Problem details =
Scan the entries and tally the lines that include the string "computer". Reply with the figure alone.
::::::::
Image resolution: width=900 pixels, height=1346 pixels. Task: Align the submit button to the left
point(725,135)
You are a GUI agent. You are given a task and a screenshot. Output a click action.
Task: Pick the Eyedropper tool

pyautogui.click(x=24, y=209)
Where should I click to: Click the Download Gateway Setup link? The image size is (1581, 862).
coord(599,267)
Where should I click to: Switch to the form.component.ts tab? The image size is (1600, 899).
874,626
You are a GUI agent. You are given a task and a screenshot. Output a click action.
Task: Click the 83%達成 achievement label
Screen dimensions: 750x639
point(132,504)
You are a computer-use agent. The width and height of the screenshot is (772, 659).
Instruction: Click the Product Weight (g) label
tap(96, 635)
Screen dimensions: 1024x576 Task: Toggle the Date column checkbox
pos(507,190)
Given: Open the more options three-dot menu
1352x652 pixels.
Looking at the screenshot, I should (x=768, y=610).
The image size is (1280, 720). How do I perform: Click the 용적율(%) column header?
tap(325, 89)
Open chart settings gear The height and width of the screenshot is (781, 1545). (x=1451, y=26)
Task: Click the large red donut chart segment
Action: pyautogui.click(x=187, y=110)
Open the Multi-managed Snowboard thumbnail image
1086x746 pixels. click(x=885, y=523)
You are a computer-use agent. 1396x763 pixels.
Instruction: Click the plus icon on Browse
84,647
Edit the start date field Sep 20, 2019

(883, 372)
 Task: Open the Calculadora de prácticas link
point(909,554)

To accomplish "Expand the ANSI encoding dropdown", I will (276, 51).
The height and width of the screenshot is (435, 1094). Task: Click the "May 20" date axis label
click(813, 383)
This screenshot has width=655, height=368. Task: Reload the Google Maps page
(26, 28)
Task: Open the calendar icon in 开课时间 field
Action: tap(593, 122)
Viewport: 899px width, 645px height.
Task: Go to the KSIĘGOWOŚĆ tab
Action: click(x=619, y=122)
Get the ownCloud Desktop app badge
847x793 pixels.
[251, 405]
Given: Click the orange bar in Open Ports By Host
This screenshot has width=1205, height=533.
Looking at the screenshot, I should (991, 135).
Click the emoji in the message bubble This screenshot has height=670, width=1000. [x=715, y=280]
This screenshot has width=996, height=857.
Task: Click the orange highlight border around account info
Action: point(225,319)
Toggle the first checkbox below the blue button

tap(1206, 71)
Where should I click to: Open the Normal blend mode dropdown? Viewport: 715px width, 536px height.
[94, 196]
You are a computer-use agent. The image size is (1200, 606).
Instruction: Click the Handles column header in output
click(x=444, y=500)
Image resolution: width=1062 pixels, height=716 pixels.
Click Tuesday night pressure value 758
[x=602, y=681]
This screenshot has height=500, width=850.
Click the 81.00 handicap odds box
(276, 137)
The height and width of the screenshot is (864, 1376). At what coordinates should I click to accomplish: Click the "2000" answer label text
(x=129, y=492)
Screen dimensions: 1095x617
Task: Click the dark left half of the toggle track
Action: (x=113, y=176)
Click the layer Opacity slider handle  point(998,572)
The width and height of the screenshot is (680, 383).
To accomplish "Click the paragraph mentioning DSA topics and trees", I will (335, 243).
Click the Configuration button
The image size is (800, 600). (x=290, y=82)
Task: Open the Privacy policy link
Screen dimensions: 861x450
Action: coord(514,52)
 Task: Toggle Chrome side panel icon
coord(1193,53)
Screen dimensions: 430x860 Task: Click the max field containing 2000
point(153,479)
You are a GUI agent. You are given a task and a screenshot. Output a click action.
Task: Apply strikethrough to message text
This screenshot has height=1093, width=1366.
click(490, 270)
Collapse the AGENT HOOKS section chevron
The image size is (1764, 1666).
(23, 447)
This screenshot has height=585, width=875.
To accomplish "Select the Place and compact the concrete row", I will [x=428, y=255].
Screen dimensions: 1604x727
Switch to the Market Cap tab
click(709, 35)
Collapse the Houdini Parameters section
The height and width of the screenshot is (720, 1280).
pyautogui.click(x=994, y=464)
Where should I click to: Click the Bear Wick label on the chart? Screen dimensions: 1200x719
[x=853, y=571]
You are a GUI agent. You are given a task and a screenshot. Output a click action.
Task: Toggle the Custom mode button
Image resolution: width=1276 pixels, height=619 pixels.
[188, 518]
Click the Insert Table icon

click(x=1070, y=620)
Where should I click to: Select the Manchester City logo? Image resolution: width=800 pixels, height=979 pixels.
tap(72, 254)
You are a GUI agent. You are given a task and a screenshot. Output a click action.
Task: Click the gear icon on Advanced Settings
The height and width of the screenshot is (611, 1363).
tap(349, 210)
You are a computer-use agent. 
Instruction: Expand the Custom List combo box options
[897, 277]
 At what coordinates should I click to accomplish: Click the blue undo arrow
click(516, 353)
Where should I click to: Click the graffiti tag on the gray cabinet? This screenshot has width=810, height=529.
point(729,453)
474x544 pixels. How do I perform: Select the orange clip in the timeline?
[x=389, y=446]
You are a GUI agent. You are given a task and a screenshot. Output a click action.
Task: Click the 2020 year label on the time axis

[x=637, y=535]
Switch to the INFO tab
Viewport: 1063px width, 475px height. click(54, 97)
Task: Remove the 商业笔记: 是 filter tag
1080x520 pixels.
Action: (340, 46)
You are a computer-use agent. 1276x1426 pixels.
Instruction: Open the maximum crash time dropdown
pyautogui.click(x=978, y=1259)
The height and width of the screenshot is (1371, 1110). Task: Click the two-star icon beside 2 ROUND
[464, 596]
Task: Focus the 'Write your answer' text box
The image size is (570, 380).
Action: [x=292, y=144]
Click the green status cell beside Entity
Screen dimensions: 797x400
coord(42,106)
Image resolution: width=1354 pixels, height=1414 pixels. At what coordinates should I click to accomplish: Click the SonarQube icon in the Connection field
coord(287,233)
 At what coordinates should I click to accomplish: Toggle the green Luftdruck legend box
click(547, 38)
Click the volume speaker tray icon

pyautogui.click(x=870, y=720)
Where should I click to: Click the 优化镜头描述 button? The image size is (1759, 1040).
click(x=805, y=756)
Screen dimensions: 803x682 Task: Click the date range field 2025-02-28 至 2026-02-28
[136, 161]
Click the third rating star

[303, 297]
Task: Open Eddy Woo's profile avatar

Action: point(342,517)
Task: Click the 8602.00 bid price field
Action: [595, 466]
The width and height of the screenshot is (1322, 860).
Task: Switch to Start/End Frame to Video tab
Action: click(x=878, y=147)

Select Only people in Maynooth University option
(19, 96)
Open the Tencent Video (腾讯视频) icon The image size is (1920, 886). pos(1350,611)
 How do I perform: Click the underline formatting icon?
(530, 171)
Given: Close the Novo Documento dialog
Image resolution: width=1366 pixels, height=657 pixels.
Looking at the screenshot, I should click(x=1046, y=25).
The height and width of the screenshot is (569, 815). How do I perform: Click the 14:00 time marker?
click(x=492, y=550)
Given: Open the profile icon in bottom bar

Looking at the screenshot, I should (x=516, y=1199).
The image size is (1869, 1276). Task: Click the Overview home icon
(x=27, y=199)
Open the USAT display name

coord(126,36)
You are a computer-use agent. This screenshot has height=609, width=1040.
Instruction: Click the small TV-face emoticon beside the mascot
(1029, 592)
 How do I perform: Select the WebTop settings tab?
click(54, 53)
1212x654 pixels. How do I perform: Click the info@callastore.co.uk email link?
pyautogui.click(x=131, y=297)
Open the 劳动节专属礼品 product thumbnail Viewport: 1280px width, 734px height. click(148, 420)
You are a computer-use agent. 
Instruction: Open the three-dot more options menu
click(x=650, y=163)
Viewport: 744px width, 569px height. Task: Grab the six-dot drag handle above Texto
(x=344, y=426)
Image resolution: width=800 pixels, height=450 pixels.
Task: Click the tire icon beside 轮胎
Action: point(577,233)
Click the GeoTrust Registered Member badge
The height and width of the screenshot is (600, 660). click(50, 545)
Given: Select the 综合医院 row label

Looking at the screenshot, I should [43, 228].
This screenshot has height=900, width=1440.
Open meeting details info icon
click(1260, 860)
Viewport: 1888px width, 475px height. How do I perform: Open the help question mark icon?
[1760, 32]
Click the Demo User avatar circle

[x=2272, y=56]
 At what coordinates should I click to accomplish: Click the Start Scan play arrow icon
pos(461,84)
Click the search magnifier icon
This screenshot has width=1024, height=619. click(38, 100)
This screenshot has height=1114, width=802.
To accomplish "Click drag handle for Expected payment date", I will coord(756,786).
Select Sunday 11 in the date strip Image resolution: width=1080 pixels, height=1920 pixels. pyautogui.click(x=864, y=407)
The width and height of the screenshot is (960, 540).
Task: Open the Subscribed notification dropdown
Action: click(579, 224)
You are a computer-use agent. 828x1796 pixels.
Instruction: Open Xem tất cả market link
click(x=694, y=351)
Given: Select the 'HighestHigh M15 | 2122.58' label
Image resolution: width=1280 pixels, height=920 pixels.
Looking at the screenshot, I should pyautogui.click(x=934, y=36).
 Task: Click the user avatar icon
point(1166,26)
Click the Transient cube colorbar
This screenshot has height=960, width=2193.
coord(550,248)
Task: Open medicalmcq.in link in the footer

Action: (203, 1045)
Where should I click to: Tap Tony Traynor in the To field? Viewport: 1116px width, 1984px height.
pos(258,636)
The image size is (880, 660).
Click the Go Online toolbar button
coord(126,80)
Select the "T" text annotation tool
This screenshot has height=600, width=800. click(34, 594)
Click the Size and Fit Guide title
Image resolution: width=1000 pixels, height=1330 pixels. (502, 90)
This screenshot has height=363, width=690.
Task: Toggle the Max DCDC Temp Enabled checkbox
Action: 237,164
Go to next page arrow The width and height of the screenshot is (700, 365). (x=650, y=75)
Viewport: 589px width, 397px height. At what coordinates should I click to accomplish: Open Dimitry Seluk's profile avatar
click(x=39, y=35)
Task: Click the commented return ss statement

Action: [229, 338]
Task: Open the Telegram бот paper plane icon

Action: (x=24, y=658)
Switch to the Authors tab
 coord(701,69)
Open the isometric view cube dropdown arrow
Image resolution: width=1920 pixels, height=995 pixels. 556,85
::::::::
Response to this task =
8